一瞬、陛下は叔父さんに目を向けて「ありがとう」とお礼を言ったのだけど。はにかみながらも交わした視線はあたたかなもので、お互いの愛情と信頼が。二人がどれだけ固く結ばれたのか、を十分実感できるものだった。
『……確かに、わたくしは……子を望めないと言われていました。
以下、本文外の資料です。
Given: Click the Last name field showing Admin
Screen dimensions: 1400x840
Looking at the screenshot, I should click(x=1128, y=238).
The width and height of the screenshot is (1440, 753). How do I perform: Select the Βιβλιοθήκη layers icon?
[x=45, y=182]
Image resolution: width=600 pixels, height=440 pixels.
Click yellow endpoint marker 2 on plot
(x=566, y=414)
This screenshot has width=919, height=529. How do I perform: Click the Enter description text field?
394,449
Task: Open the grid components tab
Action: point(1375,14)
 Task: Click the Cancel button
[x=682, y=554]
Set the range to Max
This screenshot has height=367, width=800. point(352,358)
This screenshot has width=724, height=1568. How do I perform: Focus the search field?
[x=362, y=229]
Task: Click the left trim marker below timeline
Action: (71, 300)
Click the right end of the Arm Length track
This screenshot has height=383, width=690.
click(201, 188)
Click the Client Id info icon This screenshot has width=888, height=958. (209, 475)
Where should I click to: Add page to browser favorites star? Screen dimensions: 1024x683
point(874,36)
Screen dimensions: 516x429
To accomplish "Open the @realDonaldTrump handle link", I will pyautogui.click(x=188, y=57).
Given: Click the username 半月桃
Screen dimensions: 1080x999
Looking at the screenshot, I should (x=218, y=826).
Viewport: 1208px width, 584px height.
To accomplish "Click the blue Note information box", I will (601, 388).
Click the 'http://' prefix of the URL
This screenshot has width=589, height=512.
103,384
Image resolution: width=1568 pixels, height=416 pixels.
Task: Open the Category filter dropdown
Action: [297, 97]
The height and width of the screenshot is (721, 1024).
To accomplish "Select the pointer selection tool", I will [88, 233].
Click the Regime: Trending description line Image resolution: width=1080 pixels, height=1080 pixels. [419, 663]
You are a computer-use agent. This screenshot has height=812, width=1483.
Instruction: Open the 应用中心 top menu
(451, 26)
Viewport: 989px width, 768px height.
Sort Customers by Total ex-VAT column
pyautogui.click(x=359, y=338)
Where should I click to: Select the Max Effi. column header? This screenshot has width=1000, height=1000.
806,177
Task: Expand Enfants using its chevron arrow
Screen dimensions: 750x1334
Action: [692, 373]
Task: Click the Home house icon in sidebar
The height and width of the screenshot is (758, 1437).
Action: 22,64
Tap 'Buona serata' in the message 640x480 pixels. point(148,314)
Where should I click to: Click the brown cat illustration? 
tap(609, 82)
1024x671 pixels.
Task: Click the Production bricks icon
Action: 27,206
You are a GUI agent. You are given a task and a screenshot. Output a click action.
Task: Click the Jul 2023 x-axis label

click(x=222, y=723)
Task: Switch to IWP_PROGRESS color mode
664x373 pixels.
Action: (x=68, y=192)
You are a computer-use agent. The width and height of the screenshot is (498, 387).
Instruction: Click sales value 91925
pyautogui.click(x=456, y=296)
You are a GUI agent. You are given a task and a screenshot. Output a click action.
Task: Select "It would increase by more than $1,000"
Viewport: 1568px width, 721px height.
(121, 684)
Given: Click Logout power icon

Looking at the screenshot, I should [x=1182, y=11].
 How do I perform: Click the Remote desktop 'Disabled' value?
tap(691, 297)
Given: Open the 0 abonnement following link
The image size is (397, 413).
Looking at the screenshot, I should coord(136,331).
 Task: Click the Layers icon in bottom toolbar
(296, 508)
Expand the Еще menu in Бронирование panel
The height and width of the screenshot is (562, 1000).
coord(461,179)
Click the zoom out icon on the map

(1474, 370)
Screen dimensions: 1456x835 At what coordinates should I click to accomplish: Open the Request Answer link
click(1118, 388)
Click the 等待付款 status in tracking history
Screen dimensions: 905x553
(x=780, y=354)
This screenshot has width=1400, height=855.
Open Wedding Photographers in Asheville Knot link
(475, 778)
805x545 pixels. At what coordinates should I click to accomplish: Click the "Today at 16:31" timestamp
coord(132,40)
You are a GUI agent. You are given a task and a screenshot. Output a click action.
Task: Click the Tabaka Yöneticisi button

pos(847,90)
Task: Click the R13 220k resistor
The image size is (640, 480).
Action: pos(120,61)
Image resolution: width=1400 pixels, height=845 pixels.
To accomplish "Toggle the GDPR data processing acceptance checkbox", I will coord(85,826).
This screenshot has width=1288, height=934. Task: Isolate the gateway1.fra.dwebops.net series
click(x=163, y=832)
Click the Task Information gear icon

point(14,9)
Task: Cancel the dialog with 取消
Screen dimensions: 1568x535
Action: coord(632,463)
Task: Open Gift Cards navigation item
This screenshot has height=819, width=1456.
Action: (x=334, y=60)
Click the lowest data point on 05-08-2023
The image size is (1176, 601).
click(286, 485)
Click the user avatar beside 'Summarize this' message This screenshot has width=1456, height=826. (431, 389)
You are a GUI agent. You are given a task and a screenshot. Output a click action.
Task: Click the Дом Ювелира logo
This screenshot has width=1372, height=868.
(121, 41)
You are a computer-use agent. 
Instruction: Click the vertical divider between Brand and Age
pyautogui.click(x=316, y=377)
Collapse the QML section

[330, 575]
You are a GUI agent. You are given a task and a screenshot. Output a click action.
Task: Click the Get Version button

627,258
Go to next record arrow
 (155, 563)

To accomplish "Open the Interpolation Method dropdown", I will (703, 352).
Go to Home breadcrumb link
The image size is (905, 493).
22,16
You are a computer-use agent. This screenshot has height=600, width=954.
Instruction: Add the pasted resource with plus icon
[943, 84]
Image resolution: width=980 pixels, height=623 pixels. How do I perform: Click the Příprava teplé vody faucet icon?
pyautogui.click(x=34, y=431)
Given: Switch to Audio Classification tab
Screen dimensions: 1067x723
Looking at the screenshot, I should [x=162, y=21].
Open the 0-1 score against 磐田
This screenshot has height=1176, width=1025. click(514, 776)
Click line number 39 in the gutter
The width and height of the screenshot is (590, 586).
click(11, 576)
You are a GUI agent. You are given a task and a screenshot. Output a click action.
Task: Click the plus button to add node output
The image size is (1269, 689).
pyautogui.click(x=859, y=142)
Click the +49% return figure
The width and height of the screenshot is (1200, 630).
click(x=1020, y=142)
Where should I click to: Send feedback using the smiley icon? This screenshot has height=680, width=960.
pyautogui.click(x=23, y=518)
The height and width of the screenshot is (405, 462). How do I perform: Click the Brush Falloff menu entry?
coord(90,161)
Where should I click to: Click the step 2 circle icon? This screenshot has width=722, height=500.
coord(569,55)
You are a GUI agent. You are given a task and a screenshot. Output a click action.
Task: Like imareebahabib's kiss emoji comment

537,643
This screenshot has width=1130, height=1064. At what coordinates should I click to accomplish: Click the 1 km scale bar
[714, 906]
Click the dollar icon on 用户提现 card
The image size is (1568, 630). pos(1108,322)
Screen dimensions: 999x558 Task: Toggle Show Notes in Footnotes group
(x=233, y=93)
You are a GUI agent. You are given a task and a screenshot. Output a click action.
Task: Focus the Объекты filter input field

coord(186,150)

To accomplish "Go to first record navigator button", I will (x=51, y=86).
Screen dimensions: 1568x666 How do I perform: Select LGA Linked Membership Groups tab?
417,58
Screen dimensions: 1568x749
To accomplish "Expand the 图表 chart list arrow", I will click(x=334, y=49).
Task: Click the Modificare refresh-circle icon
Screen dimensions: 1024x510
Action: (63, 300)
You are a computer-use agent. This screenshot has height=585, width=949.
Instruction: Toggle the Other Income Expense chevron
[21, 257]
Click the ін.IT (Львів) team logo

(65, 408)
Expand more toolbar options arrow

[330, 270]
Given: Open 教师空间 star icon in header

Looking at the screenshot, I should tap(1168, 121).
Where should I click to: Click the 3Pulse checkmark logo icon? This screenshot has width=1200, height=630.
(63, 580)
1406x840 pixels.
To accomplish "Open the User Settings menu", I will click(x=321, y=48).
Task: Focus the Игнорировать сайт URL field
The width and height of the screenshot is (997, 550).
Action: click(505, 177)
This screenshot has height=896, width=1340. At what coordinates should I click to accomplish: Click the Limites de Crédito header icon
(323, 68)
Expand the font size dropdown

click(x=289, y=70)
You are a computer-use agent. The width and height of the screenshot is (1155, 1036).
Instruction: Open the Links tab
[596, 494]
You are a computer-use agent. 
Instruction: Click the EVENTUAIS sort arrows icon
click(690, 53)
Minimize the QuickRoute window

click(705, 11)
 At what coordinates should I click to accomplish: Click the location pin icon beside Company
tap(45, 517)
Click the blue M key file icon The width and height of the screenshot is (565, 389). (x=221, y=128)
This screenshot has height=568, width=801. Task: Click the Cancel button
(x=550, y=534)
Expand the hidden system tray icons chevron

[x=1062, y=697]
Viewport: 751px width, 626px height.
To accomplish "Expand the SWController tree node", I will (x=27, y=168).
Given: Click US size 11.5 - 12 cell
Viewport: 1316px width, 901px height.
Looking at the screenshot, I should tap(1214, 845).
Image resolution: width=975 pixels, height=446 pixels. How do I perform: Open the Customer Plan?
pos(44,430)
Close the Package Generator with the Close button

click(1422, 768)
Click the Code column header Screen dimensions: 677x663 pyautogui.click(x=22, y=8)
今でも原因不明の微熱や体調不良が度々出ることは否定しません。
ですが……だからこそ、この子を授かった奇跡がなおのこと嬉しいのです』
そっと、お腹に触れる彼女は……とても慈愛に満ちた瞳をしていて。立派な“母親”そのものだった。
『……わたくしは、一人の女として。母親となる夢は諦めていたのです。でも……神はこの子を授けてくださった……こんなわたくしでも、母となってよいとお許しいただけたのです。
そして、わたくしは女王の責務として……次の世代に血を遺す役割を果たしたく思います』
『陛下……お気持ちはよくわかりますが……それではお命が』
御典医長がなおのこと反論しようとすると、女王陛下はにっこり笑って自信たっぷりに宣言された。
『大丈夫、わたくしは死にませんし、この子を必ずこの世に産み出してみせます。そして、わたくしの生がある限り、責任を持って慈しみ守り育てますわ』
『……心配不要だ。オレが全力で護る……何があってもな。例え命を失っても、コイツと子どもを護り通す』
(えええ……叔父さん、ちょ、女王陛下をコイツって……)
ツッコミどころが大分ずれたぼくだけど。二人の決意の強さに気圧され、認めざるを得なかった。陛下の御出産を。
けど……まさか、その時点では想像もつかなかった。本当に叔父さんが二人を護り命を落として、女王陛下も御子とともに日本へ渡り亡くなるとは。